Sobald die Seeleute die Laufplanke befestigt hatten, kletterte Maurynna die Leiter vom Quarterdeck herunter und ließ Linden stehen. Mit einem überraschten Ruf sprang er ihr nach.
Aber Maurynna war bereits über das Unterdeck gerannt und auf halbem Weg die Laufplanke entlang. Ihr Herz klopfte heftig; es fiel ihr schwer zu atmen. Im nächsten Augenblick stand ihr Fuß wieder auf thalnischer Erde. Was immer passieren mochte, sie war wieder zu Hause. Tränen traten ihr in die Augen.

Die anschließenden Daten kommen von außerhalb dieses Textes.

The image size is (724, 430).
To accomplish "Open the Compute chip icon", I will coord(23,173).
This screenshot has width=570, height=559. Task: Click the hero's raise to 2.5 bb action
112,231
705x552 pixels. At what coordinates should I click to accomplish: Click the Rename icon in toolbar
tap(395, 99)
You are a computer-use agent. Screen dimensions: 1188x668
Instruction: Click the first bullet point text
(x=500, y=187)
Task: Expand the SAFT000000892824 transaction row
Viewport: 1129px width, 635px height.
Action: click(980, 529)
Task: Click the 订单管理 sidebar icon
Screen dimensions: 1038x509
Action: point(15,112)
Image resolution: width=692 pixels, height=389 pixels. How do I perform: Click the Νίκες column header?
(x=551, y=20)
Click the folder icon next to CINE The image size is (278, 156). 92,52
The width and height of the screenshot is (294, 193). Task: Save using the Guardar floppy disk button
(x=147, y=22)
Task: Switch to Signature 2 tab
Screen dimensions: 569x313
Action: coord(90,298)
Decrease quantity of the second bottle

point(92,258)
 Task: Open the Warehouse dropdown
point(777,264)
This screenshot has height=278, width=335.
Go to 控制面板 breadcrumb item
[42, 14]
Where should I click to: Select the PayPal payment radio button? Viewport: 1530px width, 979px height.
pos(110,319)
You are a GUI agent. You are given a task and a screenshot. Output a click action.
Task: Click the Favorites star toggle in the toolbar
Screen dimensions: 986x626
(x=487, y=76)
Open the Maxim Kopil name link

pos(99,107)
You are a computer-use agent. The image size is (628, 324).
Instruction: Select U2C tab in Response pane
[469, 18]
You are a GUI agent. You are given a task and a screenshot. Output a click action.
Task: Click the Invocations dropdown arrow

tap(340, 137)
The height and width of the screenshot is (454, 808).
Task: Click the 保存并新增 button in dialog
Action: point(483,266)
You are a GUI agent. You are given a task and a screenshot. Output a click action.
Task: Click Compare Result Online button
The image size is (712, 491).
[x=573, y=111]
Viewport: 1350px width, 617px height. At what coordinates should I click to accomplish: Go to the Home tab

Und nun sah sie weitere vertraute Gesichter unter den Arbeitern. Sie lächelte sie an, aber ihr Lächeln erstarb, als sie zurückwichen, mit weit aufgerissenen Augen, und ihr und den anderen Platz machten. Wie durch Zauber öffnete sich eine Gasse zwischen Schiff und Hauptlagerhaus. Und diese Gasse entlang kamen ihr Onkel Kesselandt und diverse Tanten, Onkel und Vettern, alle bleich und aufgeregt.
Maurynna starrte sie verblüfft und mit wachsender Angst an; sie hatte Kesselandt noch nie so erlebt. Nicht einmal ein zorniger König konnte das Oberhaupt des Hauses Erdon so aus der Ruhe bringen – wie sie bei einer Gelegenheit, die beinahe ihr Herz zum Stillstand gebracht hatte, hatte verfolgen können.
Aber ihr stolzer Onkel, nun kreidebleich und schwitzend, blieb vor ihr stehen. Er betrachtete sie, ließ den Blick dann über die anderen schweifen, die sie hinter sich spürte. »Euer Gnaden«, sagte er. Wieder fiel sein Blick auf sie, obwohl er ihr nicht in die Augen schauen wollte. Er leckte sich nervös die Lippen. »Euer Gnaden«, sagte er abermals und begann mit steifen Bewegungen niederzuknien. Die anderen Erdons und die Arbeiter taten es ihm nach.
»Nein«, flüsterte sie. Nun hätte sie beinahe wirklich geweint.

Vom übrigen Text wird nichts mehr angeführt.